Fast square double - java

Fast square double

I am looking for the fastest way to collapse double ( double d ). So far I have come up with two approaches:

 1. d*d 2. Math.pow(d, 2) 

To test the performance, I installed three test cases: in each I generate random numbers using the same seed for three cases, and just calculated the square of the number in the loop 100,000,000 times.

In the first test case, numbers are generated using random.nextDouble() , in the second case, random.nextDouble()*Double.MAX_VALUE , and in the third, using random.nextDouble()*Double.MIN_VALUE .

The results of several runs (approximate results, there are always some options, run using java 1.8, compiled for java 1.6 on Mac OSX Mavericks)

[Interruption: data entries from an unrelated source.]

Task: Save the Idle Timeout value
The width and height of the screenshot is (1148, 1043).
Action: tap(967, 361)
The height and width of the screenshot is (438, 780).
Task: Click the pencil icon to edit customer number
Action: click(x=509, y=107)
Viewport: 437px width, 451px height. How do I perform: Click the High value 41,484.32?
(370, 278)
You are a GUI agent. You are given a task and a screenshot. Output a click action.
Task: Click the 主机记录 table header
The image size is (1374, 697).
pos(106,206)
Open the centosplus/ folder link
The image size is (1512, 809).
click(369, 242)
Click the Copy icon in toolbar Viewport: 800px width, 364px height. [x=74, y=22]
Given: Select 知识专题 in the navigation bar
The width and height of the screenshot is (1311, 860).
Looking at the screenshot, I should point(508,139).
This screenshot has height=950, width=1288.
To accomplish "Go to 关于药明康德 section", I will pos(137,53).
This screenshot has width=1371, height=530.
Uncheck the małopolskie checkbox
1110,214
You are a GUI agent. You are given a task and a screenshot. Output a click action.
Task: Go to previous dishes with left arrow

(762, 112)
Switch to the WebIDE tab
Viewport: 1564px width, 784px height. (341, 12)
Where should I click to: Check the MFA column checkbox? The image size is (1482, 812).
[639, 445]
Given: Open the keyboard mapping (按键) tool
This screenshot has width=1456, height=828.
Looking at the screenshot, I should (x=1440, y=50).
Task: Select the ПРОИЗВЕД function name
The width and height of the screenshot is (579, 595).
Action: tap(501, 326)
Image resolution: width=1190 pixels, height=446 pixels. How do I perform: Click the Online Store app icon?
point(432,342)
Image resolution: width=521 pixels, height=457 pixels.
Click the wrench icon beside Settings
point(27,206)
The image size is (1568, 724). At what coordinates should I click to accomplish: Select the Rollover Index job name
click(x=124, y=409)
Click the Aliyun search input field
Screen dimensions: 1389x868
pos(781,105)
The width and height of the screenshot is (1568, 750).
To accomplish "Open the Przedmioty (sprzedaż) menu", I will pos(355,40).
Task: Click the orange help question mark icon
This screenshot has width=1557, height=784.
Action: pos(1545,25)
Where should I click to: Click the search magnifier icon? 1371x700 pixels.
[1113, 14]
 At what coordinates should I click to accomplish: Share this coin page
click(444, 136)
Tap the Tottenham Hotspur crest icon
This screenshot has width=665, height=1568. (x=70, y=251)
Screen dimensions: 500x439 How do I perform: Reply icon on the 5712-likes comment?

 Approach | Case 1 | Case 2 | Case 3 ---------•--------•--------•------- 1 | ~2.16s | ~2.16s | ~2.16s 2 | ~9s | ~30s | ~60s 

Pin 1 seems to be faster, but also because Math.pow seems to behave strangely.

I have two questions:

1 Why is Math.pow so slow, and why does it cope poorly with > 1 and even worse with < -1 numbers?

2 Is there a way to improve performance compared to what I suggested as approach 1? I was thinking of something like:

 long l = Double.doubleToRawLongBits(d); long sign = (l & (1 << 63)); Double.longBitsToDouble((l<<1)&sign); 

But this a) is wrong, and b) at about the same speed as approach 1.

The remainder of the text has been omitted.